Why did the Delaware Supreme Court find the "judicial finding" criterion used by the Vice Chancellor to be in error?See answer
The Delaware Supreme Court found the "judicial finding" criterion to be in error because it would impose a more stringent standard for demand futility than warranted, requiring facts sufficient to sustain a judicial finding rather than merely raising a reasonable doubt.
What are the two prongs of the demand futility test established in Aronson v. Lewis?See answer
The two prongs of the demand futility test are: (1) whether the directors are disinterested and independent, and (2) whether the challenged transaction was the product of a valid exercise of business judgment.
What legitimate business purposes did the GM board claim for the repurchase of Perot's shares?See answer
The GM board claimed that the repurchase of Perot's shares served legitimate business purposes, such as retaining control over EDS and resolving internal management disputes.
How did the court address the plaintiffs' argument regarding the "hush mail" provision in the repurchase agreement?See answer
The court found that the "hush mail" provision was one of many provisions in the repurchase agreement and did not constitute a primary or motivating purpose for the transaction, which was otherwise seen as a legitimate business judgment.
What role did the Special Review Committee play in the repurchase decision, according to the court's findings?See answer
The Special Review Committee reviewed the terms of the repurchase proposal and unanimously recommended it to the GM board, indicating that the board's decision was informed and deliberated.
Why did the court find that the plaintiffs failed to establish a claim of waste of corporate assets?See answer
The court found that the plaintiffs failed to establish a claim of waste because they did not allege facts sufficient to show that the repurchase terms were so egregious as to be beyond the protection of the business judgment rule.
What facts did the plaintiffs need to allege to show director disinterest under the first prong of Aronson?See answer
To show director disinterest, the plaintiffs needed to allege particularized facts demonstrating a financial interest or entrenchment on the part of the directors.
How did the Delaware Supreme Court address the plaintiffs' claims of lack of procedural due care by the GM board?See answer
The Delaware Supreme Court concluded that the plaintiffs' claims of lack of procedural due care were unsupported by specific allegations that the board failed to inform themselves adequately before approving the transaction.

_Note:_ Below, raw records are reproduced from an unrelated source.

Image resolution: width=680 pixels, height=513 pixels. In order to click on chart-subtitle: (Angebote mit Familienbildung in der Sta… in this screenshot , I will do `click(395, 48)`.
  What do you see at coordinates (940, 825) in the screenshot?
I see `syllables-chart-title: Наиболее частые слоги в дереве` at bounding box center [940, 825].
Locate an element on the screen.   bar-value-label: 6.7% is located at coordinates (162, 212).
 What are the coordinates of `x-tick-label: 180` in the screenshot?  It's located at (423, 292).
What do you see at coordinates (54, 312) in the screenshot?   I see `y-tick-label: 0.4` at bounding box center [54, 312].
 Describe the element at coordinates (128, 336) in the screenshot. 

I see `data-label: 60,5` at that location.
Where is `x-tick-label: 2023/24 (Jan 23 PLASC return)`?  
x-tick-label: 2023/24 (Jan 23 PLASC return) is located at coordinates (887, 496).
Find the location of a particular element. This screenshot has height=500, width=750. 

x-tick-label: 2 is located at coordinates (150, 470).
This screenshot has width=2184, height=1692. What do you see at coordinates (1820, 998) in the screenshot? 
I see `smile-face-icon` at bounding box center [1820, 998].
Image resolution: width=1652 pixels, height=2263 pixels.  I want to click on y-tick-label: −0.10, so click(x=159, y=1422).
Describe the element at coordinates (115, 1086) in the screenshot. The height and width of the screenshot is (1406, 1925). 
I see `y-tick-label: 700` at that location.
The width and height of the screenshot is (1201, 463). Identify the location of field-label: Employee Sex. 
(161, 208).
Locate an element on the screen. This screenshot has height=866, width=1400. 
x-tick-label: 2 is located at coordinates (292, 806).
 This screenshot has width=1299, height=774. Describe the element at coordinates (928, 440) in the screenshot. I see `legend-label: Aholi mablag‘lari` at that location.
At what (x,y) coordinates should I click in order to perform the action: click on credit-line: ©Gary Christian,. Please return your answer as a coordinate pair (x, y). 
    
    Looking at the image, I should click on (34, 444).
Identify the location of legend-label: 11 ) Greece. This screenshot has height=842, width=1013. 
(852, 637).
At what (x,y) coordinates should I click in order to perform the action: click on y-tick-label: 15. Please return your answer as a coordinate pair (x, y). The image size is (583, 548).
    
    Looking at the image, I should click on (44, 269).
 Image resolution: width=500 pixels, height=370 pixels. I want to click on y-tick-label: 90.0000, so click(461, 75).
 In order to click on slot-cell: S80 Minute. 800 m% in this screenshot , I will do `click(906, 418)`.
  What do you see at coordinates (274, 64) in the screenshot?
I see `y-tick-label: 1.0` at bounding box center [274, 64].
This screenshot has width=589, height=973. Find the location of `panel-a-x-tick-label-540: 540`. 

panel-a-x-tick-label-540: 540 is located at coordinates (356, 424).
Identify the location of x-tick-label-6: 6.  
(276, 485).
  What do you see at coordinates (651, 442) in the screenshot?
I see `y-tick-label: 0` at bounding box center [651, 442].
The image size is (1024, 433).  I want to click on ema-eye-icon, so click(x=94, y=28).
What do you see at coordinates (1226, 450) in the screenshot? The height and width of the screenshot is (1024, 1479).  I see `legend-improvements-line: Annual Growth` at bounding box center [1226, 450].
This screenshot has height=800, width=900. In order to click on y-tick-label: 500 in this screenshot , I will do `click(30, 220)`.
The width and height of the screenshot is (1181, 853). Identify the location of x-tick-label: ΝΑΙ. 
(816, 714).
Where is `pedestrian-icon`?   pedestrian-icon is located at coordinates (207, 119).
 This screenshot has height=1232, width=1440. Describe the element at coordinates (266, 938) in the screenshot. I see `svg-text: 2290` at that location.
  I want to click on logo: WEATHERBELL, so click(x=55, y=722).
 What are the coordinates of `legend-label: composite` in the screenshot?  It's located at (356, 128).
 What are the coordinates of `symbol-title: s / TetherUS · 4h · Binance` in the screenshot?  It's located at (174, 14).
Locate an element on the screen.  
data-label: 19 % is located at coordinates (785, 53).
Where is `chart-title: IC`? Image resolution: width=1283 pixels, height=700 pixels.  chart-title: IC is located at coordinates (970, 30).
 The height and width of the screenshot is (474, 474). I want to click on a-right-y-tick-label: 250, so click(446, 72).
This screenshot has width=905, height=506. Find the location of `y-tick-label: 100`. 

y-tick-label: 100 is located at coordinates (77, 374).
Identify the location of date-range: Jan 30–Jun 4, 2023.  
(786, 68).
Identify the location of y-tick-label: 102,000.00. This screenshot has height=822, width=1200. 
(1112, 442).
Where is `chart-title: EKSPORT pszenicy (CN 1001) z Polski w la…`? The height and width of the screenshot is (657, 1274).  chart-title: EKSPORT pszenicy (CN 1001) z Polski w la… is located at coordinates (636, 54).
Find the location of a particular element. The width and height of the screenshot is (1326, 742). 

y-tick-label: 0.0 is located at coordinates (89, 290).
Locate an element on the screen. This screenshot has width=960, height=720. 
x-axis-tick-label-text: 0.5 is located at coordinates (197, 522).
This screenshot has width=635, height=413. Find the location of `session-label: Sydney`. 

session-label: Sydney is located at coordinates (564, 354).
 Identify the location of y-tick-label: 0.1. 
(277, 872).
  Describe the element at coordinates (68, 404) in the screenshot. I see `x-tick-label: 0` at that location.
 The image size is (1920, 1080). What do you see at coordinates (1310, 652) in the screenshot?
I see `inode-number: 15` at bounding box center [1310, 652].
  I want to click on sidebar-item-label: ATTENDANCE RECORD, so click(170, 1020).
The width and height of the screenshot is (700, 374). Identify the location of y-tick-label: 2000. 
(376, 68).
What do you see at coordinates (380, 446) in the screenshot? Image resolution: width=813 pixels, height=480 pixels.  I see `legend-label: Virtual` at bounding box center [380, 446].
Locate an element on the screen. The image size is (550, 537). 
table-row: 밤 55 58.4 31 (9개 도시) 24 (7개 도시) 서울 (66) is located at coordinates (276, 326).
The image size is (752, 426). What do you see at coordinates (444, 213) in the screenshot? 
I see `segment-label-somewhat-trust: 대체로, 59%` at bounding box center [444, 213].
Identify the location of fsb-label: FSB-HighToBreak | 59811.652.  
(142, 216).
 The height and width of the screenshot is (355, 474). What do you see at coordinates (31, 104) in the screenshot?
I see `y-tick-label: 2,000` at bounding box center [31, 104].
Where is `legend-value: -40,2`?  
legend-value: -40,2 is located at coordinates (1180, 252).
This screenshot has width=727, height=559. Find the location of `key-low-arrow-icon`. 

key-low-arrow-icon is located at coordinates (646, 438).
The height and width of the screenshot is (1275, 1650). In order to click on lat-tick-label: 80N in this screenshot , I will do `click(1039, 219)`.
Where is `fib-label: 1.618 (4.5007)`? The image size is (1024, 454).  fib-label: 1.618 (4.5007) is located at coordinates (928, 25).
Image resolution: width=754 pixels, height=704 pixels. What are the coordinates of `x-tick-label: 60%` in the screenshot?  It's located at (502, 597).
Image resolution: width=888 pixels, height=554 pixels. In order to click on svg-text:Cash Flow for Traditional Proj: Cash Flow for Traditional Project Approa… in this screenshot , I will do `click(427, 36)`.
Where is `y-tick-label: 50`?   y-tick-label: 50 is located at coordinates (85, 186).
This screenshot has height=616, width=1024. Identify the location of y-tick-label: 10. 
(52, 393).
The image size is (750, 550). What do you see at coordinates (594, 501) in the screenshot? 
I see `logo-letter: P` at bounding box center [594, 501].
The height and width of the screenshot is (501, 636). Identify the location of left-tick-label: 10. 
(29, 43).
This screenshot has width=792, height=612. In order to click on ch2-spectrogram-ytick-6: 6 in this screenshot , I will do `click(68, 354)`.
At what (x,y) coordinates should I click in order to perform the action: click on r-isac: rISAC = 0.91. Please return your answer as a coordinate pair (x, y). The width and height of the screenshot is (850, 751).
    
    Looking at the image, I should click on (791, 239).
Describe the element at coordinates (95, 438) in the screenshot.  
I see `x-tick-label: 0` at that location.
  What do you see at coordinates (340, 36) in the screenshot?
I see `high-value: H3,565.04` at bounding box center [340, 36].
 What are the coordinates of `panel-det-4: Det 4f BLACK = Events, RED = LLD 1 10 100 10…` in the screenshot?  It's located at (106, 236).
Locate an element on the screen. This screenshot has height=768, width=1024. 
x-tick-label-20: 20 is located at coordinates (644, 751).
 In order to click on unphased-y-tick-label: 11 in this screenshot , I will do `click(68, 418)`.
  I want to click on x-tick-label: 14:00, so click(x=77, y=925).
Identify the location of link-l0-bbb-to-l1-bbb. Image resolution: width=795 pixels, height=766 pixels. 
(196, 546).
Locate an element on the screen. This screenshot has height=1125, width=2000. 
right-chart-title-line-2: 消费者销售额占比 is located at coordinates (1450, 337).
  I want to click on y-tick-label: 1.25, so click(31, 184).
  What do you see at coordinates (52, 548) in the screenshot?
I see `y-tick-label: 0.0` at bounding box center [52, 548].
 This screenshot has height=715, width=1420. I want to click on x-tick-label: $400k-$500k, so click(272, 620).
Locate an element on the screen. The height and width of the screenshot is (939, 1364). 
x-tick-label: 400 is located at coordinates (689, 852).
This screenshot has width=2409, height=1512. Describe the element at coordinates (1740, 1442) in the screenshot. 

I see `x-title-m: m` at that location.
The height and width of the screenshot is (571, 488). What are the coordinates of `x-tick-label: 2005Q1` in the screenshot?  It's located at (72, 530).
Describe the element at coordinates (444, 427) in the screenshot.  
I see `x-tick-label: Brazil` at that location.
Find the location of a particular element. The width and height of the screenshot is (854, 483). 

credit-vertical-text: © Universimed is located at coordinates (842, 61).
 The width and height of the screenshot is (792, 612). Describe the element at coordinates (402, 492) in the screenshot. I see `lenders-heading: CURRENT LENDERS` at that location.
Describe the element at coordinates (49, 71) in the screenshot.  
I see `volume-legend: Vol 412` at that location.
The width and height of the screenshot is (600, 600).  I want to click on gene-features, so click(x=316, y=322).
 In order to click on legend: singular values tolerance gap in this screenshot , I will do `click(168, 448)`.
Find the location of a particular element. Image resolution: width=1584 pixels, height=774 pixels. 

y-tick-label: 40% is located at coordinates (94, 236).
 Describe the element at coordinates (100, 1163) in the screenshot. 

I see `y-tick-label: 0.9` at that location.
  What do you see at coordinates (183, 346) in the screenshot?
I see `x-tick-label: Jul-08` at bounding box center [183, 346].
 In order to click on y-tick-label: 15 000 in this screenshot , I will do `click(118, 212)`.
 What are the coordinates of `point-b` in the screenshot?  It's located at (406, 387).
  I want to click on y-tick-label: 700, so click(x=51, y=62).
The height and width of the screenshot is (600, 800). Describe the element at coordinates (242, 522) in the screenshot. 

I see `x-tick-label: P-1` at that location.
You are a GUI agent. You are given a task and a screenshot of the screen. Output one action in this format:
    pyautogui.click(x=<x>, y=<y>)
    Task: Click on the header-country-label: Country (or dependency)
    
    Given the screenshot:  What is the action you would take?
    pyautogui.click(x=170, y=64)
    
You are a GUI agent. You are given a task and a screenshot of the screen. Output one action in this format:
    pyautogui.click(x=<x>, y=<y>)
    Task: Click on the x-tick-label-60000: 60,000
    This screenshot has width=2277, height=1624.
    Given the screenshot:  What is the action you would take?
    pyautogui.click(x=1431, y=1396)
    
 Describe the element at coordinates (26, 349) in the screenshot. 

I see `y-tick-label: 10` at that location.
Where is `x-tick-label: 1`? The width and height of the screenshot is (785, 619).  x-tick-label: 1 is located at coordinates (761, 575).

What is the significance of a board having a majority of outside directors in the context of this case?See answer
The significance of a board having a majority of outside directors is that it bolsters the presumption that the business judgment rule attaches to the board's decisions, reducing the likelihood of self-interest or lack of independence.
Why was the court's misstatement of the demand futility test deemed harmless?See answer
The court's misstatement of the demand futility test was deemed harmless because the plaintiffs did not meet the burden of alleging sufficient facts to excuse demand under the correct standard.
How does the court's decision illustrate the deference given to business judgments made by corporate boards?See answer
The court's decision illustrates the deference given to business judgments made by corporate boards by upholding the board's decision as a valid exercise of business judgment absent well-pleaded allegations of self-interest, fraud, or gross negligence.